[Records excerpted from a collection]
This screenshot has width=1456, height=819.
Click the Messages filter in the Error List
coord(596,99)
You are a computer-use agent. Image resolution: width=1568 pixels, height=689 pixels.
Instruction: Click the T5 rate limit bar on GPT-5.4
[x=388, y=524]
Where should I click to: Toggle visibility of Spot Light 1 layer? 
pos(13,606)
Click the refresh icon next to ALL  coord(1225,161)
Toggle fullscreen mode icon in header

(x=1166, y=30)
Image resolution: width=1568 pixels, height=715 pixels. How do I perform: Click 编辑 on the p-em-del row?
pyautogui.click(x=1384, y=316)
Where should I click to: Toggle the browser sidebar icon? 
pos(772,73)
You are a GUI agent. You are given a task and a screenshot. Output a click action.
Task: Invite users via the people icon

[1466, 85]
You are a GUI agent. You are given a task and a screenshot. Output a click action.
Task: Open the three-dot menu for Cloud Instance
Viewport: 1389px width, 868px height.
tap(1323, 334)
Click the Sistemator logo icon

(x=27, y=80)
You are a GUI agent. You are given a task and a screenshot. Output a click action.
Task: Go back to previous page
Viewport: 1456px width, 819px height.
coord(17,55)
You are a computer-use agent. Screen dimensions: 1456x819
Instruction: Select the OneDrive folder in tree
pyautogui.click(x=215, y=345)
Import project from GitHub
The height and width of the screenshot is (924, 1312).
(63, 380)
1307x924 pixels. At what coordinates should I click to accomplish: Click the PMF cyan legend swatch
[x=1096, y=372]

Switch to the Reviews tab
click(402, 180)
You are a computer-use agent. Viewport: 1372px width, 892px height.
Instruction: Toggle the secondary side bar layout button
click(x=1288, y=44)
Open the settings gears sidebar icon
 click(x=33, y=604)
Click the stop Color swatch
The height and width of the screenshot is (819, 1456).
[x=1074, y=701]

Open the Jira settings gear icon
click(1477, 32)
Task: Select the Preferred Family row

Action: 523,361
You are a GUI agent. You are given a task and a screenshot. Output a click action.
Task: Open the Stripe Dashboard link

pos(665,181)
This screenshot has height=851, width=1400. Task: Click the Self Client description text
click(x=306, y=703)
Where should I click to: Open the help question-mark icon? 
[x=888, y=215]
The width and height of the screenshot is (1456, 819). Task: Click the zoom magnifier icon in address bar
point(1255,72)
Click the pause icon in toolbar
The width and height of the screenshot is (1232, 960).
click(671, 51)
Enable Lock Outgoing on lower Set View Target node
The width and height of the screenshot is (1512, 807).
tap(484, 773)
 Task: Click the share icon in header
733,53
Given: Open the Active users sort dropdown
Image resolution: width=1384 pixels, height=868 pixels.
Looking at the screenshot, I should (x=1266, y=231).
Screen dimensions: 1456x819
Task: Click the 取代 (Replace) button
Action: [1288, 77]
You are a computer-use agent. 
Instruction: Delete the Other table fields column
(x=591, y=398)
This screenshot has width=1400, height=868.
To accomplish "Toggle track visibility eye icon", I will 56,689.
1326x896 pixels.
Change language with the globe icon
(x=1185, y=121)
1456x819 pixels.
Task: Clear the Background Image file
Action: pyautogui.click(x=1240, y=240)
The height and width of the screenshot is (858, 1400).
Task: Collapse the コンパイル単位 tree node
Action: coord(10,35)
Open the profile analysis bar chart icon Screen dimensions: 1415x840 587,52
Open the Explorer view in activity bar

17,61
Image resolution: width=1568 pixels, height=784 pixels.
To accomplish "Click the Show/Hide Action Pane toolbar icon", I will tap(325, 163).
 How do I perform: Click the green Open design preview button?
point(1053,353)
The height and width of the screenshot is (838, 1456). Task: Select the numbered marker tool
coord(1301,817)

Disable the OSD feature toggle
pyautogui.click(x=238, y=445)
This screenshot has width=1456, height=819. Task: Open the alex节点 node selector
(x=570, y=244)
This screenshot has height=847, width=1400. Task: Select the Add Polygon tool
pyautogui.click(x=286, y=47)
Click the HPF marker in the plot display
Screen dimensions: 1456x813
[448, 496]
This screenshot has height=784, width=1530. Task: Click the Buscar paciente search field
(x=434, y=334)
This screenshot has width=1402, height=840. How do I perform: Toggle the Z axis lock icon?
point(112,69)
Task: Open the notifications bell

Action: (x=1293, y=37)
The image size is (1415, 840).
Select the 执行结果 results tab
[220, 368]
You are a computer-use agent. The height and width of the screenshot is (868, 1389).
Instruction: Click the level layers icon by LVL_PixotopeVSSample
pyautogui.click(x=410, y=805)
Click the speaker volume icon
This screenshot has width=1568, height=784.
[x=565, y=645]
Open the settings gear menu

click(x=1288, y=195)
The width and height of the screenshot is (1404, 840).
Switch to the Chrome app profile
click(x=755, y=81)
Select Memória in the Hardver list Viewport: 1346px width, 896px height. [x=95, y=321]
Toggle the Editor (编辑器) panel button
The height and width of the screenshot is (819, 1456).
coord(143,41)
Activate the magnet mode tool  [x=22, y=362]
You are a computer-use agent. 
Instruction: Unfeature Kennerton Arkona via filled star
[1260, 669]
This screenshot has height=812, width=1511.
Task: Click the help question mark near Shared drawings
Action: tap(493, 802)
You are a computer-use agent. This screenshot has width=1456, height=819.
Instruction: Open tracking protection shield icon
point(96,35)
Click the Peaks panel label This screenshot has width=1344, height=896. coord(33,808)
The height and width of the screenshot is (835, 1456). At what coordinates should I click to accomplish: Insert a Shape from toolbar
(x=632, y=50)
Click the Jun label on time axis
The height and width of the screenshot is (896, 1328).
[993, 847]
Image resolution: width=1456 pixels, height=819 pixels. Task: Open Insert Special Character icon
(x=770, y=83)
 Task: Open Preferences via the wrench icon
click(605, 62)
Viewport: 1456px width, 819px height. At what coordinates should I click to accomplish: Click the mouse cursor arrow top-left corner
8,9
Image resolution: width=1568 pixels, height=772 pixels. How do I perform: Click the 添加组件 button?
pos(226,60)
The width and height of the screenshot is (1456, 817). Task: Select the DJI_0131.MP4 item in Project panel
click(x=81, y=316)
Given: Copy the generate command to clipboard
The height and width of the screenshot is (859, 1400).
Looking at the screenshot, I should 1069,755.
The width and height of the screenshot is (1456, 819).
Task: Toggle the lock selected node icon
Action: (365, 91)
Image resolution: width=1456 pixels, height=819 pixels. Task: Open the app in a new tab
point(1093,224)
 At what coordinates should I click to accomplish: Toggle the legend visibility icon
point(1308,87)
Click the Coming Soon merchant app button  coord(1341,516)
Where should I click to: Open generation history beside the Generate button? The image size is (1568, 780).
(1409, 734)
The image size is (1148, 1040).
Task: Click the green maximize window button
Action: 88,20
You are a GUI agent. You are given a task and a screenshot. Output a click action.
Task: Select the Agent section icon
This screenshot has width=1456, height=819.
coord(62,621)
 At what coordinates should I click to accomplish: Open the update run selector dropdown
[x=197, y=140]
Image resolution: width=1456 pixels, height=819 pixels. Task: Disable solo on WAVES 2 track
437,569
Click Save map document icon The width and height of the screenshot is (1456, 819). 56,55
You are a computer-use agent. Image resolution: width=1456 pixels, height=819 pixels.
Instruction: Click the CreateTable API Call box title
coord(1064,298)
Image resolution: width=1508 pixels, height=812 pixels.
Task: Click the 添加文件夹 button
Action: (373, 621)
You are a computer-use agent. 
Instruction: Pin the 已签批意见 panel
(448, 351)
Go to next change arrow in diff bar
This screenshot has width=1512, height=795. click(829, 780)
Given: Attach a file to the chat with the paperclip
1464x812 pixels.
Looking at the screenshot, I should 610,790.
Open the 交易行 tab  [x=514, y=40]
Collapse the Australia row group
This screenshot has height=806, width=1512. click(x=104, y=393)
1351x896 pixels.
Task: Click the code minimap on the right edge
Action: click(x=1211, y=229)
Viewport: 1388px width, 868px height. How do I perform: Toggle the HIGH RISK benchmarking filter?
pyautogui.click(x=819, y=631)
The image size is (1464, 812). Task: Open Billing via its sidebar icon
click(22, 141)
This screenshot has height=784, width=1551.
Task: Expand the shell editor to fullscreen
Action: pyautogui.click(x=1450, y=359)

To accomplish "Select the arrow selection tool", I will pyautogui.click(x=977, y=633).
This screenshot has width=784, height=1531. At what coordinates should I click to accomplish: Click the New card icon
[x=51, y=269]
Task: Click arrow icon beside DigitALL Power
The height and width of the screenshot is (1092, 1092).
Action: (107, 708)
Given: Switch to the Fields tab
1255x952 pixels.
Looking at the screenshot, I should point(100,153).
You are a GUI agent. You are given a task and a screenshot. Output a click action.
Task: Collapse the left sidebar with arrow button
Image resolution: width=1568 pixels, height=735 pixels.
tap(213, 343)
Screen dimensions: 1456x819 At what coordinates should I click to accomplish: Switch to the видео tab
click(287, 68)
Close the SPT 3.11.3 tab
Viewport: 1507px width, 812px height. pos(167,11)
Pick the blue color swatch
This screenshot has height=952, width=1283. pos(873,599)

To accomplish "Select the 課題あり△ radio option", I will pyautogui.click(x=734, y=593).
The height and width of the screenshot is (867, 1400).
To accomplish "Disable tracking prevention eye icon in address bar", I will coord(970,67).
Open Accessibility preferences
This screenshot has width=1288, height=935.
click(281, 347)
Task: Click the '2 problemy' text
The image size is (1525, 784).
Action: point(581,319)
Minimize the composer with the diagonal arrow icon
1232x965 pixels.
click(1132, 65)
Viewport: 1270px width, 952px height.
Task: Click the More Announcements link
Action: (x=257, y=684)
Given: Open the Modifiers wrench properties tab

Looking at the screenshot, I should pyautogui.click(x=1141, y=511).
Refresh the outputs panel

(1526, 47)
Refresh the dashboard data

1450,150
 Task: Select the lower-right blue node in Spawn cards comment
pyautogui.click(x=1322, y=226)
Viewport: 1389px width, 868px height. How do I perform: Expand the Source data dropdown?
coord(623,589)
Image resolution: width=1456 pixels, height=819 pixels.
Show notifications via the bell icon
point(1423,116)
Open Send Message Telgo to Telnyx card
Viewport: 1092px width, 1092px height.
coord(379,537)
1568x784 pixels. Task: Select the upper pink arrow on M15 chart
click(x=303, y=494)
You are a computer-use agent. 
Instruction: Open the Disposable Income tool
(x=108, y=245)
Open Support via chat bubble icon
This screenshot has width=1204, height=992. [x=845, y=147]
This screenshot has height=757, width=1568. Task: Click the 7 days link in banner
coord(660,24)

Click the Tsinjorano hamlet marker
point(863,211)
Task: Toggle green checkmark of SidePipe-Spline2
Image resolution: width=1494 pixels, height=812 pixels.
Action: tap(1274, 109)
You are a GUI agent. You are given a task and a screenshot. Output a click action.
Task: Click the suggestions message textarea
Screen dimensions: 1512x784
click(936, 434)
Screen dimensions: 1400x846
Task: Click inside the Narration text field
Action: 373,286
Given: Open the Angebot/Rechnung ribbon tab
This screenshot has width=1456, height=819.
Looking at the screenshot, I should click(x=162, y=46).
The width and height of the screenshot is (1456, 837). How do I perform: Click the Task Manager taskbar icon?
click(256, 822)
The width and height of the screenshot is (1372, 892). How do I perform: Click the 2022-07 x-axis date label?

Task instructions:
The answer must be every line of the records that holds the string "computer".

Solved problem:
You are a computer-use agent. Image resolution: width=1568 pixels, height=689 pixels.
You are a computer-use agent. Screen dimensions: 1456x819
You are a computer-use agent. Viewport: 1372px width, 892px height.
You are a computer-use agent. 
You are a computer-use agent. The height and width of the screenshot is (868, 1389).
You are a computer-use agent. 
You are a computer-use agent. This screenshot has width=1456, height=819.
You are a computer-use agent. Image resolution: width=1456 pixels, height=819 pixels.
You are a computer-use agent. 
You are a computer-use agent. 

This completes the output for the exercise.